[INFORMATION SHOWN Boundary: Start]

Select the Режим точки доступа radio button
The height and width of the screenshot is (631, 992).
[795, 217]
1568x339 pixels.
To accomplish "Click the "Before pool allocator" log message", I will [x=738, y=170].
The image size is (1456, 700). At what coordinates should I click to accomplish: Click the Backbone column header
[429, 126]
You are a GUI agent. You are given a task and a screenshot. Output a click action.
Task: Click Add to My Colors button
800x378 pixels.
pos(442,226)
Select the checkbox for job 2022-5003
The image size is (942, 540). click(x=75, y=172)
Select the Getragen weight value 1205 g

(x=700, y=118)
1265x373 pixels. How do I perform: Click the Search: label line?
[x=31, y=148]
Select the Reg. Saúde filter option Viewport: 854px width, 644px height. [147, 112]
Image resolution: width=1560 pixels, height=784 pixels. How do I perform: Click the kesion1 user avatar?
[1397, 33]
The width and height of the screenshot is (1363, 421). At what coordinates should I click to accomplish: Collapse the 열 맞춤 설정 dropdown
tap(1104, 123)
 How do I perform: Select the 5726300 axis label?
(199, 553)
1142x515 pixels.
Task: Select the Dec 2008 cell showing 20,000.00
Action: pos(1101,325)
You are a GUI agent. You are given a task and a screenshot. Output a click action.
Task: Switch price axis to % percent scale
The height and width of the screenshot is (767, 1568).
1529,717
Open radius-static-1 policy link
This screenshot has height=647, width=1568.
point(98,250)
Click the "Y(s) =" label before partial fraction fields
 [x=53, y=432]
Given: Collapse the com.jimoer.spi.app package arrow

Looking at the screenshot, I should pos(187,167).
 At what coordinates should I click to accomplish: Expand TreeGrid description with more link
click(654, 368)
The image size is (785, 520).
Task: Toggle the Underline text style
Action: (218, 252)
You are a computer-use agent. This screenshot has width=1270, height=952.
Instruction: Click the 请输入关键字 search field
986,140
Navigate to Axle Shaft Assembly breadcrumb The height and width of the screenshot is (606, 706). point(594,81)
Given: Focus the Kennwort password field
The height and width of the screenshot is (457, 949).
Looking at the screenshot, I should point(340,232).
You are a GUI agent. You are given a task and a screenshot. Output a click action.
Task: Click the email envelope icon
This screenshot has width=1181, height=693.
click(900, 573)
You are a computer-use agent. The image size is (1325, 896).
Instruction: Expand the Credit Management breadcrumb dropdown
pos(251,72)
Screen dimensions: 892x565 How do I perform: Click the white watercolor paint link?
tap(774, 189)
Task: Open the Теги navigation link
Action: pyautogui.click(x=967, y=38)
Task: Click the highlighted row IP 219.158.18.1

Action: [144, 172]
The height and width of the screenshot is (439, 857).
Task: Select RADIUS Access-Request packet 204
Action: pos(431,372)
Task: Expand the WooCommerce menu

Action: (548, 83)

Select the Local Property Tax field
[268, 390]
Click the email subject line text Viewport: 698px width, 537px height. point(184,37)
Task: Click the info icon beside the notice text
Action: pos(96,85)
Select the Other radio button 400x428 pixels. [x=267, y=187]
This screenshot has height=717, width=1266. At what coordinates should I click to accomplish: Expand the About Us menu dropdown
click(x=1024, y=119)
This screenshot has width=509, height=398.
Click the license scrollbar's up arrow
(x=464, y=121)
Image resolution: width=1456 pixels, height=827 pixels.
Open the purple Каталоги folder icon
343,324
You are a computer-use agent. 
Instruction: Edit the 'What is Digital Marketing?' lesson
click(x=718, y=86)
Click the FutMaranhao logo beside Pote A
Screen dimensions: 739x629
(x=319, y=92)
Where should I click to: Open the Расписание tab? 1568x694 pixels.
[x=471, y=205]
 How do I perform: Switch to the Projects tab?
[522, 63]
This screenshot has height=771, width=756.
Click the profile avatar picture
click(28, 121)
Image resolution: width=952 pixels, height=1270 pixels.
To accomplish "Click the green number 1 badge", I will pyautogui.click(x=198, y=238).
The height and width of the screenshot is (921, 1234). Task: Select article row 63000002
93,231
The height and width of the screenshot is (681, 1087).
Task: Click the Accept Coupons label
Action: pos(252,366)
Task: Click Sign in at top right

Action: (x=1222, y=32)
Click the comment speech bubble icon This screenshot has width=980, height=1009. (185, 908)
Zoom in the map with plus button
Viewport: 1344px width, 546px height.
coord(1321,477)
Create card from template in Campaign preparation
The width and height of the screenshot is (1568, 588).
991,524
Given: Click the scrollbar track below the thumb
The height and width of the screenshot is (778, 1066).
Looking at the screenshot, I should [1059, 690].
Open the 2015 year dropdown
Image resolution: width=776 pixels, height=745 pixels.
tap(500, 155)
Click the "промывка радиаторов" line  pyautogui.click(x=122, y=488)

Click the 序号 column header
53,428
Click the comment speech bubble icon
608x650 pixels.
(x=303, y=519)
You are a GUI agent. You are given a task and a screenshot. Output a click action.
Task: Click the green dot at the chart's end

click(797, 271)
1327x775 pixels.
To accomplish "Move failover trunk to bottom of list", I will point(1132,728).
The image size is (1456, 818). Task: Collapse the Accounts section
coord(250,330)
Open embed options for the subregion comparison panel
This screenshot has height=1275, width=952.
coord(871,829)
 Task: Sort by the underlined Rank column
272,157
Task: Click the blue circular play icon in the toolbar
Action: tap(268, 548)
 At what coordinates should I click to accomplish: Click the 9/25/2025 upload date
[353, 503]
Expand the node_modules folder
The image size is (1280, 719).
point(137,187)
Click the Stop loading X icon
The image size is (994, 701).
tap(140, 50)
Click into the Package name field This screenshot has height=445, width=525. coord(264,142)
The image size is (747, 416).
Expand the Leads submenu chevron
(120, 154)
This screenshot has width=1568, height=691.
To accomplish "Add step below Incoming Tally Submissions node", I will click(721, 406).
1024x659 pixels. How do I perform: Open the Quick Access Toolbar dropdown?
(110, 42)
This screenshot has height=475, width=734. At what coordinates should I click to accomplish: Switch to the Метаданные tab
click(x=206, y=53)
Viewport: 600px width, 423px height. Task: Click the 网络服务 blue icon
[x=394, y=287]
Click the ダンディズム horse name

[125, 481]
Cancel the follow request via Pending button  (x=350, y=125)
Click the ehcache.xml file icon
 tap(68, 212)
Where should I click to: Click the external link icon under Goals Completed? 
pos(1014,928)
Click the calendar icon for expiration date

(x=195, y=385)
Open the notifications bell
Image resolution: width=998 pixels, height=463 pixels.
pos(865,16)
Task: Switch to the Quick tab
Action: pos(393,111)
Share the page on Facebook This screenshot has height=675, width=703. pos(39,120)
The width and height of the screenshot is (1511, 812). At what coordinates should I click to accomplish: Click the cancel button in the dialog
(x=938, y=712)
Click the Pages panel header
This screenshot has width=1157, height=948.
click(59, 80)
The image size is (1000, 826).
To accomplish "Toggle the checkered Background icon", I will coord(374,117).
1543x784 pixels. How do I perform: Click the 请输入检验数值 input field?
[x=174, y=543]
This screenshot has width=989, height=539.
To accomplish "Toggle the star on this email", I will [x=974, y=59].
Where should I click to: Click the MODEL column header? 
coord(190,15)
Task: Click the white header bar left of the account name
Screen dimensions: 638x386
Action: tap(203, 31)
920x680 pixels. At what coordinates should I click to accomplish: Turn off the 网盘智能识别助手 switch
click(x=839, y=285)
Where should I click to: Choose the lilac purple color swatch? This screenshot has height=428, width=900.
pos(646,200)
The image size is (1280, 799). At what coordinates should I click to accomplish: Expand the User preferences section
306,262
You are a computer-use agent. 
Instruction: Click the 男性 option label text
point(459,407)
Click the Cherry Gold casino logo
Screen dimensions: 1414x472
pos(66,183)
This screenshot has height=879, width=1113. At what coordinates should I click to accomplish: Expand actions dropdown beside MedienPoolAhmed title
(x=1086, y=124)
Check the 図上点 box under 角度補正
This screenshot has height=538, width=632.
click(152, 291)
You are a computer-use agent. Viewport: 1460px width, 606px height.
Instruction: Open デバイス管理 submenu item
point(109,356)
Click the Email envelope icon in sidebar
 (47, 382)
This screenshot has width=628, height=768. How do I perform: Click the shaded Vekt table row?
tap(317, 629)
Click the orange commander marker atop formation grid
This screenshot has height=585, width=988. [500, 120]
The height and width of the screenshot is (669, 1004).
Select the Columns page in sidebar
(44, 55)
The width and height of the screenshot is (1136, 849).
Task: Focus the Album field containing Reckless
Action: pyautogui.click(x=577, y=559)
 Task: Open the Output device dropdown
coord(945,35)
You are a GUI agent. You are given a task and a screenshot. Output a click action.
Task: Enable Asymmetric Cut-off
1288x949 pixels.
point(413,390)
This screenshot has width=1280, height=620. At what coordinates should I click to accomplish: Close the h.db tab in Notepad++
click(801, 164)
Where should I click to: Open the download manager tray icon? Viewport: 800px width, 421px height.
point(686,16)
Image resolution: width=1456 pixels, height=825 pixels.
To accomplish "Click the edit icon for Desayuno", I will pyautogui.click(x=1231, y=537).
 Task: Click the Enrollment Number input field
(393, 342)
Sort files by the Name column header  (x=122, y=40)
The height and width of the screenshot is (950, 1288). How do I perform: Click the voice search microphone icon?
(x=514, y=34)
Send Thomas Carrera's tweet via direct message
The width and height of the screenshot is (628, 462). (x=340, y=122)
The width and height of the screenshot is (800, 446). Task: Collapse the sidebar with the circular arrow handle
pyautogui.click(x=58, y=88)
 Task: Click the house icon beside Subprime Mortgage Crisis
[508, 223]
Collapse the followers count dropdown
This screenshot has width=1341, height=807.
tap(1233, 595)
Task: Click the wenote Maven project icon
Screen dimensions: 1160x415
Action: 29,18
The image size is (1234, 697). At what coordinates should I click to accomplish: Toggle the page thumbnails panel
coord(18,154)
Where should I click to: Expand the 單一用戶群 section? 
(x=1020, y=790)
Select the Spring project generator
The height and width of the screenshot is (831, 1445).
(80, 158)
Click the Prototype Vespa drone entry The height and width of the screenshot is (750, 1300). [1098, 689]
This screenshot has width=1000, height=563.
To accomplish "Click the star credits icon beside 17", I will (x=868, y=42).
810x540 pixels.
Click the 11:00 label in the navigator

[INFORMATION SHOWN Boundary: End]

▶ **PROBLEM REQUIREMENTS**: Within the lines above, find those holding the word "below" and copy them.

▶ **ANSWER BOX**:
Given: Click the scrollbar track below the thumb
To accomplish "Add step below Incoming Tally Submissions node", I will click(721, 406).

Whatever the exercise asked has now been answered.